Stored items

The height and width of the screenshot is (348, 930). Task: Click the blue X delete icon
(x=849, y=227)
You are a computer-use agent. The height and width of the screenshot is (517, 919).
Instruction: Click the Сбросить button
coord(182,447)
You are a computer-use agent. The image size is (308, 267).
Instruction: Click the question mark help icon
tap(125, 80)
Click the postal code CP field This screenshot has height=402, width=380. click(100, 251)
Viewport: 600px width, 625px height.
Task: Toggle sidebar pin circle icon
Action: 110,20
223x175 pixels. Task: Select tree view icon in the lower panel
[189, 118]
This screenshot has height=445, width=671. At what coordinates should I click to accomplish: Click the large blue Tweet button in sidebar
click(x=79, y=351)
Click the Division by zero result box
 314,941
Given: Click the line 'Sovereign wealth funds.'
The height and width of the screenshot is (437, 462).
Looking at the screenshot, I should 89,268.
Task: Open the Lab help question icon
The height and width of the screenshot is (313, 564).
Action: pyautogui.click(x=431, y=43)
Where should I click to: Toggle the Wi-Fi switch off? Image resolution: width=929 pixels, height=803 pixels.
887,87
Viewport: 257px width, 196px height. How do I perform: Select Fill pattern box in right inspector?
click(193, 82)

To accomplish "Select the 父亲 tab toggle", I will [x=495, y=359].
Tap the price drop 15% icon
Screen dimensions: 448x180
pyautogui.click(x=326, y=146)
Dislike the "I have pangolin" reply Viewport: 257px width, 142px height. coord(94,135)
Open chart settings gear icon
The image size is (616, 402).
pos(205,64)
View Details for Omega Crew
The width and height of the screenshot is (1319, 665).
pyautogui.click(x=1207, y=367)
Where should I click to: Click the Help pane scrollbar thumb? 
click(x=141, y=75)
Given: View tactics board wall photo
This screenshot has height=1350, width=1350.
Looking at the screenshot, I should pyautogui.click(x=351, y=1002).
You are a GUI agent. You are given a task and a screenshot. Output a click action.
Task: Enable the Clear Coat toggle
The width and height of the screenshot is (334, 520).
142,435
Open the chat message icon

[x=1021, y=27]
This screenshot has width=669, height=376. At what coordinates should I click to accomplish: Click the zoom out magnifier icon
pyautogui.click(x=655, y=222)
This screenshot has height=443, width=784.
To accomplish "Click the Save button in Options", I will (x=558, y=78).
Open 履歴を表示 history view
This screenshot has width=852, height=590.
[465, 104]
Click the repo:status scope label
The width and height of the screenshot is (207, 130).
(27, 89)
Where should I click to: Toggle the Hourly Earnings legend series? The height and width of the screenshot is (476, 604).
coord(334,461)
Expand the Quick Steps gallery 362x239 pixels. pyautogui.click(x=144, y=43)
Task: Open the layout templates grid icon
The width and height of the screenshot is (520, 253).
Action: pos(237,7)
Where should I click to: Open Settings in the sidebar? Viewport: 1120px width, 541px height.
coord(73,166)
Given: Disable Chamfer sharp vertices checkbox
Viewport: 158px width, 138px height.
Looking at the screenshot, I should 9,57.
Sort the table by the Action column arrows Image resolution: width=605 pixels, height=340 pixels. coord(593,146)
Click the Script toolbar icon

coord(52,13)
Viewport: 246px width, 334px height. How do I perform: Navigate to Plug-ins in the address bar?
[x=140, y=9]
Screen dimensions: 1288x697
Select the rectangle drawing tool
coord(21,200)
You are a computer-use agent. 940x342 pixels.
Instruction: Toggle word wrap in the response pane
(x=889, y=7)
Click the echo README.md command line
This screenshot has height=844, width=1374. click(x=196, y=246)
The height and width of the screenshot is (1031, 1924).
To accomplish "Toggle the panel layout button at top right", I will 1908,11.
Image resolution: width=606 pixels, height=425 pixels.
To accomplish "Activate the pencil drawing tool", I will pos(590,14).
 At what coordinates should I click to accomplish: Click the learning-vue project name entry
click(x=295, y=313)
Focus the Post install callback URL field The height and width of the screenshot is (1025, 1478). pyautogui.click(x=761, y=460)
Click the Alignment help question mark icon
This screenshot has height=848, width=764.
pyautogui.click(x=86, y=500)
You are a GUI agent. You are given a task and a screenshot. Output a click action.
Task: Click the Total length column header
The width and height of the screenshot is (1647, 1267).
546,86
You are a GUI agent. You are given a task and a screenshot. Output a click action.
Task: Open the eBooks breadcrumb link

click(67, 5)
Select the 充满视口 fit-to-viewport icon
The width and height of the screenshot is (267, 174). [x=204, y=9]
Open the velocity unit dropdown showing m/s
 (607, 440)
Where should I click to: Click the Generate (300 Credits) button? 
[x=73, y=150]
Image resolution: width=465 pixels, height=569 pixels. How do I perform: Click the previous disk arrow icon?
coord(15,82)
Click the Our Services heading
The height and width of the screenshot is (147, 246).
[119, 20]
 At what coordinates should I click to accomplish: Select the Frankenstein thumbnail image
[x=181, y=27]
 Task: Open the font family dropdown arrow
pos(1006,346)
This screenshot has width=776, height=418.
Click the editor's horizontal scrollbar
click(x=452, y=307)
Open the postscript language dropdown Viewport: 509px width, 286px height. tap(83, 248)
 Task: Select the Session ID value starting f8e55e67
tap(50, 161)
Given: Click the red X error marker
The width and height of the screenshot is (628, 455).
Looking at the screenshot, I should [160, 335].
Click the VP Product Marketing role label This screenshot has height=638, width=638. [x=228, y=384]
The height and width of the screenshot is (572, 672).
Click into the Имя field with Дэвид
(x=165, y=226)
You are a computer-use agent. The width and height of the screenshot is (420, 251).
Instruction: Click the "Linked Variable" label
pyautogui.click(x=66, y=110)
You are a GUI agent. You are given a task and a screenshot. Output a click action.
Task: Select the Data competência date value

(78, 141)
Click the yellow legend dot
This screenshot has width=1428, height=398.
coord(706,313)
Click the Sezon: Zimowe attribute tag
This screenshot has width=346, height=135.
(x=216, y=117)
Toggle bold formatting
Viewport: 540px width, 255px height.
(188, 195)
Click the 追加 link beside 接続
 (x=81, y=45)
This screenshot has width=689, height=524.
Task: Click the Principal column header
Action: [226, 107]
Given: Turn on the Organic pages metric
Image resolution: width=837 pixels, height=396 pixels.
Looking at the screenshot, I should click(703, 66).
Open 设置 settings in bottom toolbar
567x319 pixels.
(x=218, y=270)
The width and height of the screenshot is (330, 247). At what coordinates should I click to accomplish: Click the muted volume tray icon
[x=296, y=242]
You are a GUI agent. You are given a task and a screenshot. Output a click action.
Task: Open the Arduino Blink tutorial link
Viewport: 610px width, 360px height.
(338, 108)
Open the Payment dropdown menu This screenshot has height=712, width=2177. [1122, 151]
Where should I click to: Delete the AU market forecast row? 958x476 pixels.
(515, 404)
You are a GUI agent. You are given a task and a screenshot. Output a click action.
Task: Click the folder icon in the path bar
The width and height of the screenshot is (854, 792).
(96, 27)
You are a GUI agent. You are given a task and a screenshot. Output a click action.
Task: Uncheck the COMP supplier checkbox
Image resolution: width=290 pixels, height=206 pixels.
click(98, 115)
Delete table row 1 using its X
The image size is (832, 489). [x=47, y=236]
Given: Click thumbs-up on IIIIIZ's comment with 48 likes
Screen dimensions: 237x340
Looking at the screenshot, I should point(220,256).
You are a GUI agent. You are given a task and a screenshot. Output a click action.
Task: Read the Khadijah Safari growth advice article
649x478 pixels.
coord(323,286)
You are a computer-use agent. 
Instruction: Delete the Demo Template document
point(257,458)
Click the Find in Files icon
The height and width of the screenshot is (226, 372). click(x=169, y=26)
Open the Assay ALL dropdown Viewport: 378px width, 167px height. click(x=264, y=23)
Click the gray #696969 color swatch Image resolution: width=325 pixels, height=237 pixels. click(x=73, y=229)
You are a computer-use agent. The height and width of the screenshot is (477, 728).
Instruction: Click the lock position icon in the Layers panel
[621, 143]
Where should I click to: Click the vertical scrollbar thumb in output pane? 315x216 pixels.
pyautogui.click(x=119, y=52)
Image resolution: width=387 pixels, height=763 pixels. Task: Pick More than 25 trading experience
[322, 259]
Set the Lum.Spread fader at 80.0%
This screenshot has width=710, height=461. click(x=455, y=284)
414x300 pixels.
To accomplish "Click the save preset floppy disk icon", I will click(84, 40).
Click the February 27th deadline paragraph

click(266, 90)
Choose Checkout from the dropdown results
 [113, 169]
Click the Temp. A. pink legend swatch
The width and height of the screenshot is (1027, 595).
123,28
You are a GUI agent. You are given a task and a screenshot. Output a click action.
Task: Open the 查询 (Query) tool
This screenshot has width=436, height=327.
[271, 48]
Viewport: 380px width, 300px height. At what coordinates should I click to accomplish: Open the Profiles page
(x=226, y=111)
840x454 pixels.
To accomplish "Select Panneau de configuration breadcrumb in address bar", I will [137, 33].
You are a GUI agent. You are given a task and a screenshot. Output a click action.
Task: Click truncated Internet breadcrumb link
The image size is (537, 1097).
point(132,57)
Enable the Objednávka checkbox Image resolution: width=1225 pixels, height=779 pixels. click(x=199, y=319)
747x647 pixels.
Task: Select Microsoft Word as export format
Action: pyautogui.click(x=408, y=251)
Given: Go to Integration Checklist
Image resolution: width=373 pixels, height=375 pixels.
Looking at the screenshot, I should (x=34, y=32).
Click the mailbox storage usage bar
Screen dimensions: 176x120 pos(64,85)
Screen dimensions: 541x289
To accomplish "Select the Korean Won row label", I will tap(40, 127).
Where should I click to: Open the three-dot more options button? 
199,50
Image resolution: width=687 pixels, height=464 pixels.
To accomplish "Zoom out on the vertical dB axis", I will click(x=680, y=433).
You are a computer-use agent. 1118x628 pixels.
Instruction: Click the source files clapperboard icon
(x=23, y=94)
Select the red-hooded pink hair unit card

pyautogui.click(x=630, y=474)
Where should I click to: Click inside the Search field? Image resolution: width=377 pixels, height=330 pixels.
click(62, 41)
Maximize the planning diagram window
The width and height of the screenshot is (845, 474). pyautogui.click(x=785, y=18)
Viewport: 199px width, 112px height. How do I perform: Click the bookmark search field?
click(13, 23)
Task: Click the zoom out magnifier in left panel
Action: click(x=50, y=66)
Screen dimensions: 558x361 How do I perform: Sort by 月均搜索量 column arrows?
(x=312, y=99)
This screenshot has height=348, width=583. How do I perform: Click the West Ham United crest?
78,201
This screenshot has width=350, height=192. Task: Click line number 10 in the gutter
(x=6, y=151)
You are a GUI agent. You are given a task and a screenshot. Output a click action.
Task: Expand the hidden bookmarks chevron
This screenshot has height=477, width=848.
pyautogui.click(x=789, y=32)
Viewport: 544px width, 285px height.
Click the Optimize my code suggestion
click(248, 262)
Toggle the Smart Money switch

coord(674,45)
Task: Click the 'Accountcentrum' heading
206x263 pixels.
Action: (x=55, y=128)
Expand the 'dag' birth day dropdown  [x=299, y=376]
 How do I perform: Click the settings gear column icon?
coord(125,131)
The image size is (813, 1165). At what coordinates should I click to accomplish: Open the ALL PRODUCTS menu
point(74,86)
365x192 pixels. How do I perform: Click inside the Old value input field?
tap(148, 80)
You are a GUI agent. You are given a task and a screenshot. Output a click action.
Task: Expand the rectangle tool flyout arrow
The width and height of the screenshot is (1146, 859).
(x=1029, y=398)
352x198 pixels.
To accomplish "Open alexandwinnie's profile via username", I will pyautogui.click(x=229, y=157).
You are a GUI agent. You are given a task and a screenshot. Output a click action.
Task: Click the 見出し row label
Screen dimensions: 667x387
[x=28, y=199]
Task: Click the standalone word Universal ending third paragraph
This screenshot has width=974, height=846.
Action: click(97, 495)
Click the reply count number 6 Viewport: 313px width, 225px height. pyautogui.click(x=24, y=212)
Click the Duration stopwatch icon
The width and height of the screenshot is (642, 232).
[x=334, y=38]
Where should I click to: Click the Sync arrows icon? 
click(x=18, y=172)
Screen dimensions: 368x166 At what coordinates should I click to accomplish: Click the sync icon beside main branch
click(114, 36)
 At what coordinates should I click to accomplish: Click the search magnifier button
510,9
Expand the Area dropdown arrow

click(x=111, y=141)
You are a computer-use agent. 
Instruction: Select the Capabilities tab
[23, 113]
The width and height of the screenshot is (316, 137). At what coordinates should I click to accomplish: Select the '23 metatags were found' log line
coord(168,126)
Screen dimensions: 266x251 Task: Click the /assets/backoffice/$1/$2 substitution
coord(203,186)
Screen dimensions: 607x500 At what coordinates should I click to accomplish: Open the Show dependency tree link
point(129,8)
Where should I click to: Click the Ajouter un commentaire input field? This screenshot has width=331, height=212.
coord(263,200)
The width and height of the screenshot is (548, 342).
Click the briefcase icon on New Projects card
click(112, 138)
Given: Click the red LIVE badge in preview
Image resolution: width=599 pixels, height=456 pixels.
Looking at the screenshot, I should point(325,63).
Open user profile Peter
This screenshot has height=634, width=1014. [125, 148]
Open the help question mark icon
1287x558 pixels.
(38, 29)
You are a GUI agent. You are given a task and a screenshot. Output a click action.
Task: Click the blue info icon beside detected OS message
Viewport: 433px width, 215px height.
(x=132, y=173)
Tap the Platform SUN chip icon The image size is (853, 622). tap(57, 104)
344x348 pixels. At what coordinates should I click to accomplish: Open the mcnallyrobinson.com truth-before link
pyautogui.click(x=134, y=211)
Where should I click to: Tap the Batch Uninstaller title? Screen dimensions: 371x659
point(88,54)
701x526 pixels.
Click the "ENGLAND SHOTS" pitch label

• _Description of the task_
Which lines of the records above hold the word "layout"? Copy each of them.

• _Problem solution_
Task: Open the layout templates grid icon
To accomplish "Toggle the panel layout button at top right", I will 1908,11.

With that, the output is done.